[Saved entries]
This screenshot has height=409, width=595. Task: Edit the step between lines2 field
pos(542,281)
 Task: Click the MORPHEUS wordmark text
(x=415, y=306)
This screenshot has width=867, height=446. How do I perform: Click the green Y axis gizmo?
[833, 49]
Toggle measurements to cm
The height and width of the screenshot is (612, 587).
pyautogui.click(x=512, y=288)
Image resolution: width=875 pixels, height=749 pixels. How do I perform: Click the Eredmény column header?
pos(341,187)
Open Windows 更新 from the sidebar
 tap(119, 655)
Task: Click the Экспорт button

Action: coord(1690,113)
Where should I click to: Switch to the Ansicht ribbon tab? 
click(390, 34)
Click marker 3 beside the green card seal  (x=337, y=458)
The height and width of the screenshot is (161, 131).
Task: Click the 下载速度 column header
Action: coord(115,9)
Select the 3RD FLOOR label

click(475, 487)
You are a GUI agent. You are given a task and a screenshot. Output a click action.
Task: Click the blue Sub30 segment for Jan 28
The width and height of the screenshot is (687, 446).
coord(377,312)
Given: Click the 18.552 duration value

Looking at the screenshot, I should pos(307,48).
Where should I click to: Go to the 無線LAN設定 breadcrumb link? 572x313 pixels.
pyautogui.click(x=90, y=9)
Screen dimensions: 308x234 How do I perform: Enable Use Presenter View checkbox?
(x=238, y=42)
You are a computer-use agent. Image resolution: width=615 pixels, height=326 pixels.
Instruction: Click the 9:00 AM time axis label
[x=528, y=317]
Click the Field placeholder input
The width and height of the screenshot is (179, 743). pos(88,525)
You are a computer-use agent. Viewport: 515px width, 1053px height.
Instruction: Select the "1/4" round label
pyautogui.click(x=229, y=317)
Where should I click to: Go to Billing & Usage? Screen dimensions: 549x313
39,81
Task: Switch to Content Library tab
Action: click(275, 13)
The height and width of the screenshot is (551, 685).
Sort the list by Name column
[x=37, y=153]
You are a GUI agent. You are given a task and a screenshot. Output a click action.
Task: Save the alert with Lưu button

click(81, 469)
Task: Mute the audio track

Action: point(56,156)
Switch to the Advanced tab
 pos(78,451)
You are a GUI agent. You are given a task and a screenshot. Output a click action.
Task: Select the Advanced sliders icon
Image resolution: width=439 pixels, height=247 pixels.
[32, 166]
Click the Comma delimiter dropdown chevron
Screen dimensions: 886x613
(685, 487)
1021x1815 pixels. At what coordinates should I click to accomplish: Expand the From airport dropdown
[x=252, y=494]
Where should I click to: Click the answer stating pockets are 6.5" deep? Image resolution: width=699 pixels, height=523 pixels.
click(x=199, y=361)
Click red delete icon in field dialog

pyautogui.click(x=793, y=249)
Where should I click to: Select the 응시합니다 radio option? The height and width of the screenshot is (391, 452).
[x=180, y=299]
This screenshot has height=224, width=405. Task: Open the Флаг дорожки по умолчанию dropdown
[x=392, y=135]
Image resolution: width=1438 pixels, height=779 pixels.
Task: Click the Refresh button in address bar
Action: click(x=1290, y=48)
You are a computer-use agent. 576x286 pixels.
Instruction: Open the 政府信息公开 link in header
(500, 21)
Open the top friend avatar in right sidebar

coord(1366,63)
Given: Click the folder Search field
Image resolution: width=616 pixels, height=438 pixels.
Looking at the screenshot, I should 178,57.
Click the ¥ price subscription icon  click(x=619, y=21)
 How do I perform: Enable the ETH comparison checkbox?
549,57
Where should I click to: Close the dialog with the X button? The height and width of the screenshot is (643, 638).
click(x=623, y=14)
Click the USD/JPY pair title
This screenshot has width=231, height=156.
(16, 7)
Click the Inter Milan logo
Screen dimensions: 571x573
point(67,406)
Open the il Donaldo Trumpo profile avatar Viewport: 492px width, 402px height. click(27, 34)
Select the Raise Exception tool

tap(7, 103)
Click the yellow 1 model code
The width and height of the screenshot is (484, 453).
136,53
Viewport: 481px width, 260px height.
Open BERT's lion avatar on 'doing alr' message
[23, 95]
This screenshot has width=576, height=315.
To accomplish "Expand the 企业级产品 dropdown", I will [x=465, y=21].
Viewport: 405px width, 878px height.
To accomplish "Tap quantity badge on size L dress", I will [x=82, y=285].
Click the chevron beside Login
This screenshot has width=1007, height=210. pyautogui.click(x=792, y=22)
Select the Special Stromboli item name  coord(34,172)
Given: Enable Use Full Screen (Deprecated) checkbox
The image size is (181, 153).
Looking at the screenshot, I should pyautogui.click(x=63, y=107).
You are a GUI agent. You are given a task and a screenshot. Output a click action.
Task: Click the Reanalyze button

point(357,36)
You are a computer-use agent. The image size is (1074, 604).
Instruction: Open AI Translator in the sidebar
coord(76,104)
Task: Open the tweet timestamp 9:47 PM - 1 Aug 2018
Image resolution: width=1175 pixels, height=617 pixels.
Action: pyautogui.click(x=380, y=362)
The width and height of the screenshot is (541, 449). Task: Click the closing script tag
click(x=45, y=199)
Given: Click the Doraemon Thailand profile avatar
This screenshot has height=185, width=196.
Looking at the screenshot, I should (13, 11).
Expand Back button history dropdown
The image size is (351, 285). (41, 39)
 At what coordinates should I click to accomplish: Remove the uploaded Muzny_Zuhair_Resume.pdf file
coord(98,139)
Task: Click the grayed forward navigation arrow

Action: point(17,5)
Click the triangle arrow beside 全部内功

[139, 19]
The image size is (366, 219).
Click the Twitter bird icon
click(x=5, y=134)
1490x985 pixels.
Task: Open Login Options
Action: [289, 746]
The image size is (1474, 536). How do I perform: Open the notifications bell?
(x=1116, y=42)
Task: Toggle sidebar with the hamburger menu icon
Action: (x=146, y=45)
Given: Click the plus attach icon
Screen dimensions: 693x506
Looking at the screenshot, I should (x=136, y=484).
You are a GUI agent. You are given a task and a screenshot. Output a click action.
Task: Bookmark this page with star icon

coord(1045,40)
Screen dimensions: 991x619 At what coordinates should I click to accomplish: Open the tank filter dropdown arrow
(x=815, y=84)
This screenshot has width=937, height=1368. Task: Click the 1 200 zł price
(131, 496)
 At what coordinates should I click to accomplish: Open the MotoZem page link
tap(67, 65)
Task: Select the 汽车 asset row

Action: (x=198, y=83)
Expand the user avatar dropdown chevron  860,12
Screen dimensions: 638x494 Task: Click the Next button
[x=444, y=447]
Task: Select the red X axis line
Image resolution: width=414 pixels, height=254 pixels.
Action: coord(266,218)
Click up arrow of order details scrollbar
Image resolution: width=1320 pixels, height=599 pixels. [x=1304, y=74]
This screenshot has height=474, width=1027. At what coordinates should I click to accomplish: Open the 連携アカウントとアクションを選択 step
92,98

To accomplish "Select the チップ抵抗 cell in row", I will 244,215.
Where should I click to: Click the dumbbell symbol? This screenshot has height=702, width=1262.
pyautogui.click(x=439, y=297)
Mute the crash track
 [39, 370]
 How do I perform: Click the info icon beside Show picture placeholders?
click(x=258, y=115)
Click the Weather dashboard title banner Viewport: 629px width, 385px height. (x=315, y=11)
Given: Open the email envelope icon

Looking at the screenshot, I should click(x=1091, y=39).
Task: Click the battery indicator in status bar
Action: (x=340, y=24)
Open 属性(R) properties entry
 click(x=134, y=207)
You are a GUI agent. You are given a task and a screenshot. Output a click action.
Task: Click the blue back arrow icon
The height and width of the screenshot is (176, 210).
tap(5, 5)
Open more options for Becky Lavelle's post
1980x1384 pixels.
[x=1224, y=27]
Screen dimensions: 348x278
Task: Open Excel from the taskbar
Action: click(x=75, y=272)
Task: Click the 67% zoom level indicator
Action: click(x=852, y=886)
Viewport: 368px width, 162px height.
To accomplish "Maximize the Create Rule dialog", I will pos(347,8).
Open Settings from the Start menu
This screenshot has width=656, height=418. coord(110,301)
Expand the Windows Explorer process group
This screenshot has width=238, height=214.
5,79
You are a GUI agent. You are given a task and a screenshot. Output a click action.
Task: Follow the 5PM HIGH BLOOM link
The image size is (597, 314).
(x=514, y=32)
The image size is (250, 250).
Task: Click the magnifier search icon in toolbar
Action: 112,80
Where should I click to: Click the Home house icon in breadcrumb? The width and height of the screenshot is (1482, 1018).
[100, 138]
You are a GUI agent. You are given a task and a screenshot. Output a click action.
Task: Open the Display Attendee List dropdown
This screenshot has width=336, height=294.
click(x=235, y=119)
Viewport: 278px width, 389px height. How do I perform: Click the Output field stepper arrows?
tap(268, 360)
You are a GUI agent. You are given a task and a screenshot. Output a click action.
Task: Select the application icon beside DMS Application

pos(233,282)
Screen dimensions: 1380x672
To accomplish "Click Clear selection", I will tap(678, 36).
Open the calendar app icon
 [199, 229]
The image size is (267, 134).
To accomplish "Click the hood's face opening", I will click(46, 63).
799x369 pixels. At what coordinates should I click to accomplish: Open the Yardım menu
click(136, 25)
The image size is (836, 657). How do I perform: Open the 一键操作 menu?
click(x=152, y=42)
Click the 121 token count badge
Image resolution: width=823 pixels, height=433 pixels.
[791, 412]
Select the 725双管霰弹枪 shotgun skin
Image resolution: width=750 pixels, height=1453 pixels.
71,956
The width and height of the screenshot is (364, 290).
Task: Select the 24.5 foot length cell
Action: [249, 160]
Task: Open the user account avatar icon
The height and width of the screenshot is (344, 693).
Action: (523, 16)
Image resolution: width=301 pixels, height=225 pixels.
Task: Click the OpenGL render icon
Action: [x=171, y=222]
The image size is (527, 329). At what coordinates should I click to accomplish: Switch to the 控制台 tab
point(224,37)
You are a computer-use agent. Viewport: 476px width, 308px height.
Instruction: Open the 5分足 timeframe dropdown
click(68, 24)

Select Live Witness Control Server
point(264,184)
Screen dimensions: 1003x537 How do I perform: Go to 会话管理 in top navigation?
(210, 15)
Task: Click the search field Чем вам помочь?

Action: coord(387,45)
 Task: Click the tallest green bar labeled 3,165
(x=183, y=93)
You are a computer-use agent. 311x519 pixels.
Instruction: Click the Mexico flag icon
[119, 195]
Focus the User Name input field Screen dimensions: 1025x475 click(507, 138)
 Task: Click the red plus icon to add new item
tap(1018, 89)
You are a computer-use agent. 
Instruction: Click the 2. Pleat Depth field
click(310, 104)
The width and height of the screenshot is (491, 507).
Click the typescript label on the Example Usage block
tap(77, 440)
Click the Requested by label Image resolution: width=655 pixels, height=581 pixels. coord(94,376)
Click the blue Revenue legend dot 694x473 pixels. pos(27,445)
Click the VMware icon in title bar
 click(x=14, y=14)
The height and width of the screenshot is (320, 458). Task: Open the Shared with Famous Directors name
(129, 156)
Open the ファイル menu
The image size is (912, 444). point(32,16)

■ Description of the task: Set down exactly the lines that begin with the one containing "The height and width of the screenshot is (344, 693)." and end with the last line above, and no others.

■ Task output:
The height and width of the screenshot is (344, 693).
Action: (523, 16)
Image resolution: width=301 pixels, height=225 pixels.
Task: Click the OpenGL render icon
Action: [x=171, y=222]
The image size is (527, 329). At what coordinates should I click to accomplish: Switch to the 控制台 tab
point(224,37)
You are a computer-use agent. Viewport: 476px width, 308px height.
Instruction: Open the 5分足 timeframe dropdown
click(68, 24)

Select Live Witness Control Server
point(264,184)
Screen dimensions: 1003x537 How do I perform: Go to 会话管理 in top navigation?
(210, 15)
Task: Click the search field Чем вам помочь?

Action: coord(387,45)
 Task: Click the tallest green bar labeled 3,165
(x=183, y=93)
You are a computer-use agent. 311x519 pixels.
Instruction: Click the Mexico flag icon
[119, 195]
Focus the User Name input field Screen dimensions: 1025x475 click(507, 138)
 Task: Click the red plus icon to add new item
tap(1018, 89)
You are a computer-use agent. 
Instruction: Click the 2. Pleat Depth field
click(310, 104)
The width and height of the screenshot is (491, 507).
Click the typescript label on the Example Usage block
tap(77, 440)
Click the Requested by label Image resolution: width=655 pixels, height=581 pixels. coord(94,376)
Click the blue Revenue legend dot 694x473 pixels. pos(27,445)
Click the VMware icon in title bar
 click(x=14, y=14)
The height and width of the screenshot is (320, 458). Task: Open the Shared with Famous Directors name
(129, 156)
Open the ファイル menu
The image size is (912, 444). point(32,16)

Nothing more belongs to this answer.